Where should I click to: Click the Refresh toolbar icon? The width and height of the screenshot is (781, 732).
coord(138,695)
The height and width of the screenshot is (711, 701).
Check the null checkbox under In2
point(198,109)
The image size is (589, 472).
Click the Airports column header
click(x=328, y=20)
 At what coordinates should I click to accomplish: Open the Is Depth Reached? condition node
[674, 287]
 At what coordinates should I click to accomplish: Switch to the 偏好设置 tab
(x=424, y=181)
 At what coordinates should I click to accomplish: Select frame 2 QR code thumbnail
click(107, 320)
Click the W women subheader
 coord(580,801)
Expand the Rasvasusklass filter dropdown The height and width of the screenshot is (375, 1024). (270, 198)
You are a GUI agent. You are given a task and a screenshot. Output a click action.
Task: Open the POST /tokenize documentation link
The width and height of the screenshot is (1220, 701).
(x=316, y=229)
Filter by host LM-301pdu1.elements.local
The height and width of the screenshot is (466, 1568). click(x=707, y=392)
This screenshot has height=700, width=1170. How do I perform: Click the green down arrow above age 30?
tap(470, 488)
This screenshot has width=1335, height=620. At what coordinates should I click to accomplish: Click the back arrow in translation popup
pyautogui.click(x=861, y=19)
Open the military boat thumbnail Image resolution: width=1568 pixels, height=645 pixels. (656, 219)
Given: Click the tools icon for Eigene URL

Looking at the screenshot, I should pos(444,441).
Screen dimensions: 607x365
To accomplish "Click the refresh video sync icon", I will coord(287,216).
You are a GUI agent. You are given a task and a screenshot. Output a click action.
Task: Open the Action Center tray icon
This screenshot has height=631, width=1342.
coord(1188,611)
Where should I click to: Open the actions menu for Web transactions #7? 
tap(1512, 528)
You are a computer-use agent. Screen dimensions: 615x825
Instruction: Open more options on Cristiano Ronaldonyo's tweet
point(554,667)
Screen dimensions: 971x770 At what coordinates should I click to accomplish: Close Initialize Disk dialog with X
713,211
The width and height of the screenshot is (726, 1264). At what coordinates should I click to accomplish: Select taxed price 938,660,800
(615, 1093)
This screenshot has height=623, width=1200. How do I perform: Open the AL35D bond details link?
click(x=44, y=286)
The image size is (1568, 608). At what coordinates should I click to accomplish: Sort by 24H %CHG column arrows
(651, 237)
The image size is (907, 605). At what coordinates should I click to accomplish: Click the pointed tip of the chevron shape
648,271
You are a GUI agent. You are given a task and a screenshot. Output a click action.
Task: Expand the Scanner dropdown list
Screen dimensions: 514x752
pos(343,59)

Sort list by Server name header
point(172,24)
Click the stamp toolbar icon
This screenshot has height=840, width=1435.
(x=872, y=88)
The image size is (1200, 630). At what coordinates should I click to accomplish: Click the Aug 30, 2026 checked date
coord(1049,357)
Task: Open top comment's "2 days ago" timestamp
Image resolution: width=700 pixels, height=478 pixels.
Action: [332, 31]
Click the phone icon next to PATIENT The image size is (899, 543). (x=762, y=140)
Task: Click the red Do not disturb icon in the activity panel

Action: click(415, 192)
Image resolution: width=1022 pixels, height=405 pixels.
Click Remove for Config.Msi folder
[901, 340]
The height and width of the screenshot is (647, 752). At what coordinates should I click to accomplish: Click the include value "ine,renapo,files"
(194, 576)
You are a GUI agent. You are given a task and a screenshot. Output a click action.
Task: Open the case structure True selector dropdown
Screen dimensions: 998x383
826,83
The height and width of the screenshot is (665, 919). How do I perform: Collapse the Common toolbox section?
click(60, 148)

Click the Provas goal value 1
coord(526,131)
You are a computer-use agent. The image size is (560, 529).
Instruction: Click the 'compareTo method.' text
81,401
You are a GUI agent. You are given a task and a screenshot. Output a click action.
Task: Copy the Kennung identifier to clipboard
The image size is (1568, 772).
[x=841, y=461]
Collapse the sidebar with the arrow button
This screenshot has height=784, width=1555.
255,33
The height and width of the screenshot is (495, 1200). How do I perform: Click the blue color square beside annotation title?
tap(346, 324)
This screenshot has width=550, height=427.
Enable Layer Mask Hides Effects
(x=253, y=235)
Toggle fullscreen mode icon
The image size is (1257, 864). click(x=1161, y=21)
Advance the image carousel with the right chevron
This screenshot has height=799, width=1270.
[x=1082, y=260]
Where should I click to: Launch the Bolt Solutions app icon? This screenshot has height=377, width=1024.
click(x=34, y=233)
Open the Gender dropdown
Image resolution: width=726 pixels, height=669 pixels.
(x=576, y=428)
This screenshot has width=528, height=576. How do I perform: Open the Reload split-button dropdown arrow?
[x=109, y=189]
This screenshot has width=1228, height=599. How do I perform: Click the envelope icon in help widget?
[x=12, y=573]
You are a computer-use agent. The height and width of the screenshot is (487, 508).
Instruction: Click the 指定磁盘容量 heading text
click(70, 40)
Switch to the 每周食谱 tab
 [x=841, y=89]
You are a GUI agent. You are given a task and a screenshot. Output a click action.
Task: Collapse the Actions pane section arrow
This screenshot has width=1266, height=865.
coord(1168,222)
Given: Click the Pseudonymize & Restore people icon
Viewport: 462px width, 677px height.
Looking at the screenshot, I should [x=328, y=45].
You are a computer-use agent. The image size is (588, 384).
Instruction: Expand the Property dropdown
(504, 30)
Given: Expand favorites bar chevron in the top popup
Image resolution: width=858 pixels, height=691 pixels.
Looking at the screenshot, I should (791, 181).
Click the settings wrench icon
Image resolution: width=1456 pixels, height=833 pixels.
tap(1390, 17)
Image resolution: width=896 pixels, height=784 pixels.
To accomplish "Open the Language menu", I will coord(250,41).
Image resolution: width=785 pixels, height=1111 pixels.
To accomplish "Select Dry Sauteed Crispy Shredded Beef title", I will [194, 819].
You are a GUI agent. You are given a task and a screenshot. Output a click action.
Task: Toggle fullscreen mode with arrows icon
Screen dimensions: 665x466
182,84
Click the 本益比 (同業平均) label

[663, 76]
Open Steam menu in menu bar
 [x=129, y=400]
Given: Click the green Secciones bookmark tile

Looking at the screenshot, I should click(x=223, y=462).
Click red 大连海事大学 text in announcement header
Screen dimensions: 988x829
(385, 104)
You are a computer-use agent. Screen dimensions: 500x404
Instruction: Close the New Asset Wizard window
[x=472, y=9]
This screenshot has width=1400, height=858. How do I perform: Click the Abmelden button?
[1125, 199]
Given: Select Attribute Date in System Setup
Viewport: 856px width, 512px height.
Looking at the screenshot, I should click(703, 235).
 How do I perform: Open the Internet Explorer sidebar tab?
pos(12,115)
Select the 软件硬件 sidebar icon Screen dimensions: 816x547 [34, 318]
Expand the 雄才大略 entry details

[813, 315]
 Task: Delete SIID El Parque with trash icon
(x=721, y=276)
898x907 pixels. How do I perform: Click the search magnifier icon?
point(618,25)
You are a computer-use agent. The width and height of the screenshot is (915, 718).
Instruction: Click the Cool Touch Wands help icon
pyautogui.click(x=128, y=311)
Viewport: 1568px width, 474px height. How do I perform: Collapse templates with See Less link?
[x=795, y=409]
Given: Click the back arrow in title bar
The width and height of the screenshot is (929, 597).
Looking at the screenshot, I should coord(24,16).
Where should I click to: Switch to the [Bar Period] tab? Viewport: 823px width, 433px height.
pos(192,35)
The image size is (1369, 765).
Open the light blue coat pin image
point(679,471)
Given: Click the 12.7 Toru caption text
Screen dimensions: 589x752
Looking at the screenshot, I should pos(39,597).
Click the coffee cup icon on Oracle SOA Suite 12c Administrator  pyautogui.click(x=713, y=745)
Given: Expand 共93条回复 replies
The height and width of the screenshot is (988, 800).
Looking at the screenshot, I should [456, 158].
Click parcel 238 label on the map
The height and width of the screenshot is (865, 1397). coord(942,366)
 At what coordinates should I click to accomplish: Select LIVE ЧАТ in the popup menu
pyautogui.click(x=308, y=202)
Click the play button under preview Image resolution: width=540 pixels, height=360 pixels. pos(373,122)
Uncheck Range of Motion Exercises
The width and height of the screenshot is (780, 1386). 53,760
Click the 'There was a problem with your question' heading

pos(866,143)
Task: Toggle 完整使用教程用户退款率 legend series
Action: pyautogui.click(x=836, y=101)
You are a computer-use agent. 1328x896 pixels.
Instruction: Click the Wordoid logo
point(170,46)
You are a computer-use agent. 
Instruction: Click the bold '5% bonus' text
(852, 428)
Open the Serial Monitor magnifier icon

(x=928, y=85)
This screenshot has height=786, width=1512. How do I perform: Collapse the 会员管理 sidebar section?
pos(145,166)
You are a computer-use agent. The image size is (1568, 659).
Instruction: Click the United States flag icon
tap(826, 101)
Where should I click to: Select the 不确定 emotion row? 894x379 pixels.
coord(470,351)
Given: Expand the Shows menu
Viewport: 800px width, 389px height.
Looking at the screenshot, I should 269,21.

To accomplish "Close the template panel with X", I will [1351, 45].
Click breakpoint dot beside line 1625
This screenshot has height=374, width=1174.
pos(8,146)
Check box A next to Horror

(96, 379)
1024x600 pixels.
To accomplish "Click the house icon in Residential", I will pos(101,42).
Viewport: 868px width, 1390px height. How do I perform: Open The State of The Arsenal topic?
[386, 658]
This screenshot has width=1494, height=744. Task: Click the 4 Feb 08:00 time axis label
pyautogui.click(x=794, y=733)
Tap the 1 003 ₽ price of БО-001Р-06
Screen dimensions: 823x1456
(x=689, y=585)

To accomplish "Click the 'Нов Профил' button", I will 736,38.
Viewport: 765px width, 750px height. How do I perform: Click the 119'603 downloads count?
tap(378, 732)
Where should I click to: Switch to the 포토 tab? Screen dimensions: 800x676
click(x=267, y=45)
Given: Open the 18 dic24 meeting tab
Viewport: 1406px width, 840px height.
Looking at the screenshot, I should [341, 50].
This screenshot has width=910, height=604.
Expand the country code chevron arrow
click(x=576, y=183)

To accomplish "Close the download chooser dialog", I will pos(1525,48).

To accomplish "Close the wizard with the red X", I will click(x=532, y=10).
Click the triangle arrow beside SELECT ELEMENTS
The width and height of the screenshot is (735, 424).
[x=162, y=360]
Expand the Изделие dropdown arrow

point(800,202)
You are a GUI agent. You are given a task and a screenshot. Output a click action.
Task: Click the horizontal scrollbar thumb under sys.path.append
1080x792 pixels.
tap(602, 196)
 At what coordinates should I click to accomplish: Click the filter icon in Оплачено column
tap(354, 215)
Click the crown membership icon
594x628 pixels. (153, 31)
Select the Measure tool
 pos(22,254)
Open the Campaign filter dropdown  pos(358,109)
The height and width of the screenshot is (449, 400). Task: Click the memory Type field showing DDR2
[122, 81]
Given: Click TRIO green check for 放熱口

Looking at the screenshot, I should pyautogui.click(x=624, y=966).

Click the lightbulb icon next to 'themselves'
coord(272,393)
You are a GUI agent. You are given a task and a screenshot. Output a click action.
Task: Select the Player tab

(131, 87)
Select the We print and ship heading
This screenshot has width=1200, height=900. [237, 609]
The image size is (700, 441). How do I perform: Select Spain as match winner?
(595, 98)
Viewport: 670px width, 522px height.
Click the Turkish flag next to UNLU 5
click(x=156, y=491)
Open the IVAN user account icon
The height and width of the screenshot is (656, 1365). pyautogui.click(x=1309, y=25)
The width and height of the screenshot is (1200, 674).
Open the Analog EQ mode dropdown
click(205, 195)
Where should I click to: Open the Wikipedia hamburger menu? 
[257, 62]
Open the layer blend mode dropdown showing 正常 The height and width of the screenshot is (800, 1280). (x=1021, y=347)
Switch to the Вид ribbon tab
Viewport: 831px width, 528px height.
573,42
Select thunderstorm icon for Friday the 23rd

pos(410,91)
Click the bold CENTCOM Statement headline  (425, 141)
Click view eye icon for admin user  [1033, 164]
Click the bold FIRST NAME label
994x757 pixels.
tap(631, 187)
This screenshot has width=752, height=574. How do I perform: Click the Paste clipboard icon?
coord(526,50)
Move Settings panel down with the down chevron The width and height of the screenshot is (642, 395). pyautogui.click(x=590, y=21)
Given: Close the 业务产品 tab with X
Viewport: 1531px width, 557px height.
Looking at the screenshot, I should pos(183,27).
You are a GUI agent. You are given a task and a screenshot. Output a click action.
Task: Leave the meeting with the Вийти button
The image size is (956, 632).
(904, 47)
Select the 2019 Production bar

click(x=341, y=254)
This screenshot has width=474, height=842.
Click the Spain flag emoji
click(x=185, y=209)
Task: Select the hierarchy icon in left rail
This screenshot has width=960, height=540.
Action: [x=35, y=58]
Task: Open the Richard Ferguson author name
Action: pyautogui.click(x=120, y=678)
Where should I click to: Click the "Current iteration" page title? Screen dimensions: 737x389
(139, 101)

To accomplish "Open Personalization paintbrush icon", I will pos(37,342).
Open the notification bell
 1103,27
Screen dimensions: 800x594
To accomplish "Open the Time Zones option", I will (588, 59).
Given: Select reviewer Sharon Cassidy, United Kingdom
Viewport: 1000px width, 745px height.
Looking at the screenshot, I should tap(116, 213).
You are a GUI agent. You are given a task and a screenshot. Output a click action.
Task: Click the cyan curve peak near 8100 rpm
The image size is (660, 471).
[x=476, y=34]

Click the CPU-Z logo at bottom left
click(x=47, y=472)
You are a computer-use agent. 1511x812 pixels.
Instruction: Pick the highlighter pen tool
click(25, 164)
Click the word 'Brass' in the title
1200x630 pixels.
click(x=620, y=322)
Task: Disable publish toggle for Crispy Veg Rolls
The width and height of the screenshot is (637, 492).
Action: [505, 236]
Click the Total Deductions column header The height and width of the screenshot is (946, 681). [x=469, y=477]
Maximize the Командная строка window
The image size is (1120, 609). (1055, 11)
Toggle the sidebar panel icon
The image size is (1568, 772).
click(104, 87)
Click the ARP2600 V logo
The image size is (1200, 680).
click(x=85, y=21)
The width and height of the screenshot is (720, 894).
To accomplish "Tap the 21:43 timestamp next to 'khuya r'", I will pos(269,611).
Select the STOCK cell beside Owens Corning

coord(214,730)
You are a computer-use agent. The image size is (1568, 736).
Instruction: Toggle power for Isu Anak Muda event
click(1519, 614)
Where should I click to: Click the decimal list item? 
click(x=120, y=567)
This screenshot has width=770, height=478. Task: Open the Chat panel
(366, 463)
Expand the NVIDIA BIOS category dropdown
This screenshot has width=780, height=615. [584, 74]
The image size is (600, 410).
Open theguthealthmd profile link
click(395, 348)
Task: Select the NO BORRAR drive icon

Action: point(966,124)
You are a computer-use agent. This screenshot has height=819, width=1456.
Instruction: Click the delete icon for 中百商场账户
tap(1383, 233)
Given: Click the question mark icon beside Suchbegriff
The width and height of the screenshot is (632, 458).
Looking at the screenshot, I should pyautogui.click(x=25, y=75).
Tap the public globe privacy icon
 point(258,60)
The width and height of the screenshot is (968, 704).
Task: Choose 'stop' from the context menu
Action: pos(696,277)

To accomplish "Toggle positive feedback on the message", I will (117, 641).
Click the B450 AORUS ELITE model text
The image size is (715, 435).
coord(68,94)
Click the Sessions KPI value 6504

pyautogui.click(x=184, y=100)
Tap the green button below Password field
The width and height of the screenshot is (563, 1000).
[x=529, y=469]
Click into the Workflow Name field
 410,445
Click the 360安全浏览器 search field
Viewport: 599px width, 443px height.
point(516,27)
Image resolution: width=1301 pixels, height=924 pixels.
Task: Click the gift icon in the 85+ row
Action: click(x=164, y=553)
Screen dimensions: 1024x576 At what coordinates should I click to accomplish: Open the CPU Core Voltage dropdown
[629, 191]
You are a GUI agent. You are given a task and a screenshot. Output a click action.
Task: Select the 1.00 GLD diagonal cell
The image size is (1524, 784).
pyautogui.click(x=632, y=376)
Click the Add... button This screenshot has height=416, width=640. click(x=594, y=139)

* [ACTIVITY]: Look above for the line holding "Select thunderstorm icon for Friday the 23rd" and the line holding "Move Settings panel". Retype both, and every line between them, word for word and nothing else.

* [SOLUTION TO THE PROBLEM]:
Select thunderstorm icon for Friday the 23rd

pos(410,91)
Click the bold CENTCOM Statement headline  (425, 141)
Click view eye icon for admin user  [1033, 164]
Click the bold FIRST NAME label
994x757 pixels.
tap(631, 187)
This screenshot has width=752, height=574. How do I perform: Click the Paste clipboard icon?
coord(526,50)
Move Settings panel down with the down chevron The width and height of the screenshot is (642, 395). pyautogui.click(x=590, y=21)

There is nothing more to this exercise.